Esse amor parasita que falo é o amor carente de toque, desejo e sedução. O amor-amigo exige de nós em proporções melhores – nunca menores.

No amor-amor precisa-se do sexo, no amor-amigo precisa-se do abraço. No amor-amor carece-se de atenção, no amor-amigo, compreensão. A amizade se contém e se basta, sem necessitar do sexo, do frenesi. Mas, irrevogavelmente, o amor implora pela amizade.

Amar sem ser amigo é tão ilusório quanto sonhar, tão passageiro quanto a própria vida, ouso dizer.

Há quem valorize muito mais o beijo, mas eu saúdo meus amigos. Não escolhemos a quem amar, mas amamos quem escolhemos para estar ao nosso lado. A amizade é a esperança para o egocentrismo humano.

Depois de tanto sintetizar, confesso que abdico do meu eu por cada amigo que escolhi. Que prometo solenemente amar na alegria e na tristeza, saúde e doença, riqueza e pobreza até que a morte – ou o destino – nos separe. E se for pelo infortúnio do destino, prometo levar a cada filho meu um pedaço de cada um.
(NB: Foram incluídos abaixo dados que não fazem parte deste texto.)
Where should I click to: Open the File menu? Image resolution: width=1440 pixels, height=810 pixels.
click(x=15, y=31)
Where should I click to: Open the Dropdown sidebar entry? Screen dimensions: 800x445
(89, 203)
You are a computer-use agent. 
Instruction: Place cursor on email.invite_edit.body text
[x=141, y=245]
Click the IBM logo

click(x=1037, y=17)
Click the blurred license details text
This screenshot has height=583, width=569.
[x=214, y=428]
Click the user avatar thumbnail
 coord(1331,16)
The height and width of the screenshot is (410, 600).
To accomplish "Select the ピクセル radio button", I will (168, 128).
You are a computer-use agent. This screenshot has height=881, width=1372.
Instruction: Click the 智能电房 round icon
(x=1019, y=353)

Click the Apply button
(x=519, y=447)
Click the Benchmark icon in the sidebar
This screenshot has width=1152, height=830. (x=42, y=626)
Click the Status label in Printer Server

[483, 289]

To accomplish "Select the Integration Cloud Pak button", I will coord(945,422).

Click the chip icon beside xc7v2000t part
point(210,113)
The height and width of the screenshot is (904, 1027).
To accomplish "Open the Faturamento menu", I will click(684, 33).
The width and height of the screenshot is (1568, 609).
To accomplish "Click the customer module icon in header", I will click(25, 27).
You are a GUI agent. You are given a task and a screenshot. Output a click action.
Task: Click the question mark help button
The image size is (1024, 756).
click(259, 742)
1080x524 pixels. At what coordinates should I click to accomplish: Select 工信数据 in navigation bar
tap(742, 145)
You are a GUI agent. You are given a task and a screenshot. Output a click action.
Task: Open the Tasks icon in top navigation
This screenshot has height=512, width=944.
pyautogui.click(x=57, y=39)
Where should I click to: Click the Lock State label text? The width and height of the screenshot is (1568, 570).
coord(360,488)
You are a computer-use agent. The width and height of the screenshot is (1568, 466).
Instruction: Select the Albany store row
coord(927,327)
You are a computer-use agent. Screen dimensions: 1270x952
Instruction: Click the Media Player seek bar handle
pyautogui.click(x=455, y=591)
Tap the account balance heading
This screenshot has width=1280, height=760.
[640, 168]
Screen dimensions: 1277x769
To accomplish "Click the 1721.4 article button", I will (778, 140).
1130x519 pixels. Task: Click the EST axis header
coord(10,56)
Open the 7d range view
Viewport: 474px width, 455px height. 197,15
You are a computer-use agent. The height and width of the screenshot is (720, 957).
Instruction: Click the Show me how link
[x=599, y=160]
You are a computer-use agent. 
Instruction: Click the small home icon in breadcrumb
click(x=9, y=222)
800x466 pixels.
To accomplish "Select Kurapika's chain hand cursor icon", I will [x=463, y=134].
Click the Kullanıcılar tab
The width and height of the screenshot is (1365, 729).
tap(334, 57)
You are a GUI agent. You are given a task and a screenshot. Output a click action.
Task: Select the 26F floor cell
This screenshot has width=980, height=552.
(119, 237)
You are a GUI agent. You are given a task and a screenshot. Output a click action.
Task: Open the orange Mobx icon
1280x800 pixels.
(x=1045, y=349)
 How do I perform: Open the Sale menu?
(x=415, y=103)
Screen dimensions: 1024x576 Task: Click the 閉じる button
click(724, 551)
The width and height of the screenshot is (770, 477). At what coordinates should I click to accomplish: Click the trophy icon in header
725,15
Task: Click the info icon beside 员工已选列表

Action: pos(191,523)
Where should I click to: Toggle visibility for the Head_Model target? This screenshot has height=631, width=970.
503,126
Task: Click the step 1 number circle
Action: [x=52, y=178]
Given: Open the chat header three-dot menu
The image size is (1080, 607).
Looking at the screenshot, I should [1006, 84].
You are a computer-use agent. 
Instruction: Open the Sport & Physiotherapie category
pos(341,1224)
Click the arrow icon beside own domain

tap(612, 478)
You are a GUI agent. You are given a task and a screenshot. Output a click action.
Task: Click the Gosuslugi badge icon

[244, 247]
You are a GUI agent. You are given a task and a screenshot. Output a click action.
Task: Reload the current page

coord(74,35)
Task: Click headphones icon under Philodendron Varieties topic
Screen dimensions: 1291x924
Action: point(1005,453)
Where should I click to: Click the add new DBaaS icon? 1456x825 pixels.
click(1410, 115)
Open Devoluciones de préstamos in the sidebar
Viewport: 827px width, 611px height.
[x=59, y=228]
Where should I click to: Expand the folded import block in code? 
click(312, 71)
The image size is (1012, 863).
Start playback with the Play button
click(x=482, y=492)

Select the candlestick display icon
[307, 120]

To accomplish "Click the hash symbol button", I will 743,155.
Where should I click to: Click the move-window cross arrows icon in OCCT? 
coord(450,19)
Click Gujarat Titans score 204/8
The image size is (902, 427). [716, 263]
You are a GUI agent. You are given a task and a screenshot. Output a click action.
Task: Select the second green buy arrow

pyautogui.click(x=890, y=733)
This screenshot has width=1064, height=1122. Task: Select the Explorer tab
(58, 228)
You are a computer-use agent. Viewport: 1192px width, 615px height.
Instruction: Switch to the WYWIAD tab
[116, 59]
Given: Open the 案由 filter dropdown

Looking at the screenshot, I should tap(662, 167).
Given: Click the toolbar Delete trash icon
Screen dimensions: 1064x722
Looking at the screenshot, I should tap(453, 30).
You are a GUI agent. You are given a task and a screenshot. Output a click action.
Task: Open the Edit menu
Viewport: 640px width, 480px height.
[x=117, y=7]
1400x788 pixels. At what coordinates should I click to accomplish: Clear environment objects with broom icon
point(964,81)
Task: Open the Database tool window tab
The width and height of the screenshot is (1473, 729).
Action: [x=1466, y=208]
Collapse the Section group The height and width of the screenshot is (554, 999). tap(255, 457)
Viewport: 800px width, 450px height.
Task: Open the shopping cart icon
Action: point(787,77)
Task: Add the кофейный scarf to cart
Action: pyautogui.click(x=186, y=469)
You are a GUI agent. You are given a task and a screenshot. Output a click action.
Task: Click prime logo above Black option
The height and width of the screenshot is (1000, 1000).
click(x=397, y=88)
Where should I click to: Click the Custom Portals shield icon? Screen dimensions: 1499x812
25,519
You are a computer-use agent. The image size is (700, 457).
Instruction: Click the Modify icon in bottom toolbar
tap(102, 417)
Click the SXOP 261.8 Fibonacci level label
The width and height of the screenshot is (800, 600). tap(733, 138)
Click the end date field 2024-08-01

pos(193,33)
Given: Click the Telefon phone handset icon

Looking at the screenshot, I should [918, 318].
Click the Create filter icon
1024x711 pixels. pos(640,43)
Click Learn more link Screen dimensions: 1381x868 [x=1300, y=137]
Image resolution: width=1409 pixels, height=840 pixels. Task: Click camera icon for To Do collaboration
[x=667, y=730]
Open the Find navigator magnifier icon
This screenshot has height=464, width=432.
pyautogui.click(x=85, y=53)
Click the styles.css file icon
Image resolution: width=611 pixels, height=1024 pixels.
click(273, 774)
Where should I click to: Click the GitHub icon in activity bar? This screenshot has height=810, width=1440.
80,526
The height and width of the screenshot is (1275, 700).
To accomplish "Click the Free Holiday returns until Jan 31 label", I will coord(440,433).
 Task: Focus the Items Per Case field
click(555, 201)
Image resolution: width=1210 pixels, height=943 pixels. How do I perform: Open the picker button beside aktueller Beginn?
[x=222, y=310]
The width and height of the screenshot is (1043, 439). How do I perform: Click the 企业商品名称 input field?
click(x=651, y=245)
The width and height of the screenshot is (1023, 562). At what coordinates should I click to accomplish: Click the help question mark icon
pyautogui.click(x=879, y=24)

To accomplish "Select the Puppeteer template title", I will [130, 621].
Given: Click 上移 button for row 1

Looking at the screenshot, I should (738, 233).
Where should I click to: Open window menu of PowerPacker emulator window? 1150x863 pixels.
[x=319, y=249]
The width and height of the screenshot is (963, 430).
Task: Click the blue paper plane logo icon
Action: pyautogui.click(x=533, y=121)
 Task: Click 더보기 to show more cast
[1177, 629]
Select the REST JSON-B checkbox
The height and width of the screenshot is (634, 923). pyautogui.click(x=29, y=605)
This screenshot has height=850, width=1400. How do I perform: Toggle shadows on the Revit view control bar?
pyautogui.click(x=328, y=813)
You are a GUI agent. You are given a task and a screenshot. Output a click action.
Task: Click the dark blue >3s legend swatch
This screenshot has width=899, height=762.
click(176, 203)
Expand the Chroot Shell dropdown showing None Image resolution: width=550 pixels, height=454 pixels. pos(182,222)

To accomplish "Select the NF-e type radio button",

A vocês, que são meu sorriso na hora do pranto, a lágrima que não consigo chorar, a razão em meio a loucura e a balbúrdia no meu pesar.

A vocês que conseguem fazer de mim alguém maior, melhor, transcendente e apaixonada pela vida.

A vocês, que amo e zelo como se dentro de nossas veias corresse o mesmo sangue.